July 6, 2021 9:05 AM EDT
Exhibit 99.1
KNIGHT-SWIFT TRANSPORTATION ADDS LESS-THAN-TRUCKLOAD GROWTH PLATFORM THROUGH ACQUISITION OF AAA COOPER

PHOENIX, ARIZONA – On Monday, July 5, 2021, Knight-Swift Transportation Holdings Inc. (NYSE: KNX) ("Knight-Swift"), acquired 100% of Dothan, Alabama-based AAA Cooper Transportation and an affiliated entity ("AAA Cooper"). AAA Cooper is a leading less-than-truckload ("LTL") carrier that also offers dedicated contract carriage and ancillary services. The transaction is expected to be immediately accretive to Knight-Swift’s adjusted earnings per share ("Adjusted EPS"1).
Knight-Swift CEO, Dave Jackson, expressed the following, "We have long had interest in the LTL space and admired the success of AAA Cooper. We feel honored to be stewards of the AAA Cooper brand and, similar to previous acquisitions, AAA Cooper will continue to operate independently, while benefitting from the many synergies we expect through Knight-Swift. Reid Dove has been appointed to the Knight-Swift board of directors and will continue to be the CEO of AAA Cooper.
"In seeking our first LTL partner, we had three main requirements – the scale for entry with significant market share, the profitability and management depth to operate independently and provide a platform for compelling growth opportunities, and a world class culture. We were excited to have identified AAA Cooper as a partner that meets all three requirements, and I couldn’t be happier to finally find the right time for both of us to create a partnership. This transaction firmly positions us as a meaningful player in the LTL space, where we intend to grow both organically and through future acquisitions."
Reid Dove, CEO of AAA Cooper, noted, "Joining the Knight-Swift team is an exciting combination for the AAA Cooper team members and customers. It will allow us to pursue new opportunities and accelerate our growth. We will continue to operate as an independent company, headquartered in Dothan, Alabama, and will do so with the support and partnership of the strongest provider in the full truckload space. This is the fusion of two excellent companies in their respective sectors of the transportation industry, which makes this a win for our people, our customers, and for the newly expanded Knight-Swift team."

About AAA Cooper
AAA Cooper is expected to generate approximately $780 million in revenue, $140 million in EBITDA1, and $80 million in operating income for full-year 2021. AAA Cooper serves its blue-chip customer list through an extensive network of approximately 70 facilities (90% owned, with the remainder leased), consisting of a terminal door count of over 3,400, strategically located across the southeastern and midwestern United States. Nationwide service is provided through affiliations with other leading regional and national LTL companies.
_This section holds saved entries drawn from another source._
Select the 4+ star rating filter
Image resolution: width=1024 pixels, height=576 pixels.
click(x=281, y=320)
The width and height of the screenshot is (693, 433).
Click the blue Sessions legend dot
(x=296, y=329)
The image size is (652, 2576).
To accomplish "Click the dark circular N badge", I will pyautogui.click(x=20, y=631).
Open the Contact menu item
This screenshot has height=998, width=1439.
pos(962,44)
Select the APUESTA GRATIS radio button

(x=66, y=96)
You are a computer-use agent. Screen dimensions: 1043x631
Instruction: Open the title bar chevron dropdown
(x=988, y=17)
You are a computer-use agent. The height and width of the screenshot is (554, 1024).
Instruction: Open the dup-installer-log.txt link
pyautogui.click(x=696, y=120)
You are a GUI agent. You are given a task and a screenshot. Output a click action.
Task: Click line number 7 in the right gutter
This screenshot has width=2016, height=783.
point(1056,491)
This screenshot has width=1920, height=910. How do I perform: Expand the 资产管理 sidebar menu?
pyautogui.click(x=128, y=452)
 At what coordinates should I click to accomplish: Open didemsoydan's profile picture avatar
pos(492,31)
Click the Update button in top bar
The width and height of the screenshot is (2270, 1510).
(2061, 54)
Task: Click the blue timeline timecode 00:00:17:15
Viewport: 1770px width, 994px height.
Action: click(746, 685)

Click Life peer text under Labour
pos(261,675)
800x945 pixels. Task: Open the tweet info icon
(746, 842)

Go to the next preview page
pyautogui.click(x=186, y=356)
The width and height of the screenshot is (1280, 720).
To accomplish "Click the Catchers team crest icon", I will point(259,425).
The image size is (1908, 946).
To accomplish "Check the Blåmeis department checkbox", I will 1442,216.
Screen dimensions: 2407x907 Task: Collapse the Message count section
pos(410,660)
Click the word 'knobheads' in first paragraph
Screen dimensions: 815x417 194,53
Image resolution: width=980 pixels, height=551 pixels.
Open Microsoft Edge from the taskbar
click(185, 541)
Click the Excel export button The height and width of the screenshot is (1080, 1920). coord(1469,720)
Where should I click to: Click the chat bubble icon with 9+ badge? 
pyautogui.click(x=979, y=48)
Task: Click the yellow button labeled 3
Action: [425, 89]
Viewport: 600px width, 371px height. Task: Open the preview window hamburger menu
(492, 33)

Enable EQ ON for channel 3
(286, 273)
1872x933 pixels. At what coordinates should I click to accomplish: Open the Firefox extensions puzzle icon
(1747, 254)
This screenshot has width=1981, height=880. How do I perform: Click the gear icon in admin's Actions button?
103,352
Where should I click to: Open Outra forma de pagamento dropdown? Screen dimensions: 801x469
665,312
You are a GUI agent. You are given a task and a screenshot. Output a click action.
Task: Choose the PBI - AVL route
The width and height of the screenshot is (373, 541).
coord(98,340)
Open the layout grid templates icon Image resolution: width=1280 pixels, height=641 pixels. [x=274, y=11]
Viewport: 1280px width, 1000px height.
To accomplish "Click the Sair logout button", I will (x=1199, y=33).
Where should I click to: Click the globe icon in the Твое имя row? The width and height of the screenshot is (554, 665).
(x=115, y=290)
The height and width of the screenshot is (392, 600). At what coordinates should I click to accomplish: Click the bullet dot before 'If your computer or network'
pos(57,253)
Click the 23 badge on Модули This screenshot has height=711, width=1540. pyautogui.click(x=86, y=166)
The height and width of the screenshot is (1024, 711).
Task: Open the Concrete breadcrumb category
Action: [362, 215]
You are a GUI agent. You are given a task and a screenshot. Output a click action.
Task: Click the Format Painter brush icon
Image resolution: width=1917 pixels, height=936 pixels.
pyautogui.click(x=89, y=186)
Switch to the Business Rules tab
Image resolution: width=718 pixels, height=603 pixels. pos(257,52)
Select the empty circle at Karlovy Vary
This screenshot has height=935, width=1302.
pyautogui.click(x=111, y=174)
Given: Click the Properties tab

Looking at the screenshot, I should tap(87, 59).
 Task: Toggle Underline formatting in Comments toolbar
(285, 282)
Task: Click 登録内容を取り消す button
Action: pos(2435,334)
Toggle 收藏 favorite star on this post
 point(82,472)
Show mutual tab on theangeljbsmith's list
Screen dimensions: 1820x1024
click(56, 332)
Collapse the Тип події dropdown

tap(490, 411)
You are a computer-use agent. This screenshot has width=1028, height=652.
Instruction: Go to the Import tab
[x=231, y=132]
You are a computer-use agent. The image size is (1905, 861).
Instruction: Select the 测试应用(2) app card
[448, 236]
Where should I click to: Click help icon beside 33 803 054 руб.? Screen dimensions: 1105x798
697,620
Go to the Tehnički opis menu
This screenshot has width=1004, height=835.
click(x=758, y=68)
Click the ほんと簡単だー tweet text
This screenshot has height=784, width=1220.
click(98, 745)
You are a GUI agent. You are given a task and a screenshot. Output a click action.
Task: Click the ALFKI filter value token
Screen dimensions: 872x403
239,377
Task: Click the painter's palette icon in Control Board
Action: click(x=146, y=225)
AAA Cooper’s fleet includes nearly 3,000 tractors and 7,000 trailers, which execute at an operating ratio in the high 80’s to low 90’s. The company’s highly skilled and efficient workforce includes approximately 4,800 associates. For each of the last five years AAA Cooper has been named one of America’s Best Mid-sized Employers by Forbes Magazine2.

About the Transaction
The enterprise value of the transaction was $1.35 billion. The purchase price consideration consisted of $1.3 billion in cash, $10 million in Knight-Swift shares, and approximately $40 million in assumed debt, net of cash. Cash for the transaction was funded from a new $1.2 billion term loan provided by Bank of America to Knight-Swift, as well as existing Knight-Swift liquidity.
AAA Cooper was an S corporation for tax purposes, and the transaction included an election under Internal Revenue Code Section 338(h)(10).
The transaction is expected to be accretive to Knight-Swift’s Adjusted EPS1 during the third quarter of 2021. On a longer-term basis, the parties have identified multiple areas of revenue and cost synergies that are expected to lead to growth and margin expansion consistent with Knight-Swift’s return on investment targets, while preserving AAA Cooper’s brand, locations, people, and culture.

Advisors
Scudder Law Firm, P.C., L.L.O. of Lincoln, Nebraska served as Knight-Swift’s transaction and legal advisor and Maynard Cooper & Gale, LLP served as AAA Cooper’s transaction and legal advisor. SJ Consulting Group, Inc. also provided advisory services to Knight-Swift in connection with the transaction.



Exhibit 99.1
About Knight-Swift:
Knight-Swift Transportation Holdings Inc. is a provider of multiple transportation and logistics services using a nationwide network of business units and terminals in the United States and Mexico to serve customers throughout North America. In addition to operating the country's largest tractor fleet, Knight-Swift also contracts with third-party equipment providers to provide a broad range of truckload services to its customers while creating quality driving jobs for our driving associates and successful business opportunities for independent contractors.

Conference Call:
Knight-Swift will hold a conference call on July 6, 2021, at 10:30 AM EDT, to further discuss the AAA Cooper acquisition. The dial-in number for this conference call is 1-855-733-9163. Slides to accompany this call will be posted on the company's website and will be available to download prior to the scheduled conference time. To view the presentation, please visit https://investor.knight-swift.com/events-and-presentations/, "Knight-Swift Transportation Adds Less-Than-Truckload Growth Platform Through Acquisition of AAA Cooper."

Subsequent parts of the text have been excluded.